----- Records supplied -----
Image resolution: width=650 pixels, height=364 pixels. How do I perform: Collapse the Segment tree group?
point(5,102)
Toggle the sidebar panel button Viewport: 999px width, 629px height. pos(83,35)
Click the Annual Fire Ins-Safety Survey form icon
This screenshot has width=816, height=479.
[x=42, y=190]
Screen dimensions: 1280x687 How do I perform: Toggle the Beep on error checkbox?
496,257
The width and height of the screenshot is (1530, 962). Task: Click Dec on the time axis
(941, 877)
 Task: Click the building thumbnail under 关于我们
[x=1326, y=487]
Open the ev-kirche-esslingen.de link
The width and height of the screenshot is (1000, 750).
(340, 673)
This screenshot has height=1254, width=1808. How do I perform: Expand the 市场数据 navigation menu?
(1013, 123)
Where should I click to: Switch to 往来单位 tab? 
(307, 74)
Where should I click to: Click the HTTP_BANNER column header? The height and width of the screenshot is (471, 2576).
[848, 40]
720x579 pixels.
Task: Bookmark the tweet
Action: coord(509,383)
-----
What to do: Format the records, from the start up to and including the line with "[x=42, y=190]", as a Markdown table with the columns No. and Text, one numbered row per line. Leave out blank lines.

Result of this exercise:
| No. | Text |
|---|---|
| 1 | Image resolution: width=650 pixels, height=364 pixels. How do I perform: Collapse the Segment tree group? |
| 2 | point(5,102) |
| 3 | Toggle the sidebar panel button Viewport: 999px width, 629px height. pos(83,35) |
| 4 | Click the Annual Fire Ins-Safety Survey form icon |
| 5 | This screenshot has width=816, height=479. |
| 6 | [x=42, y=190] |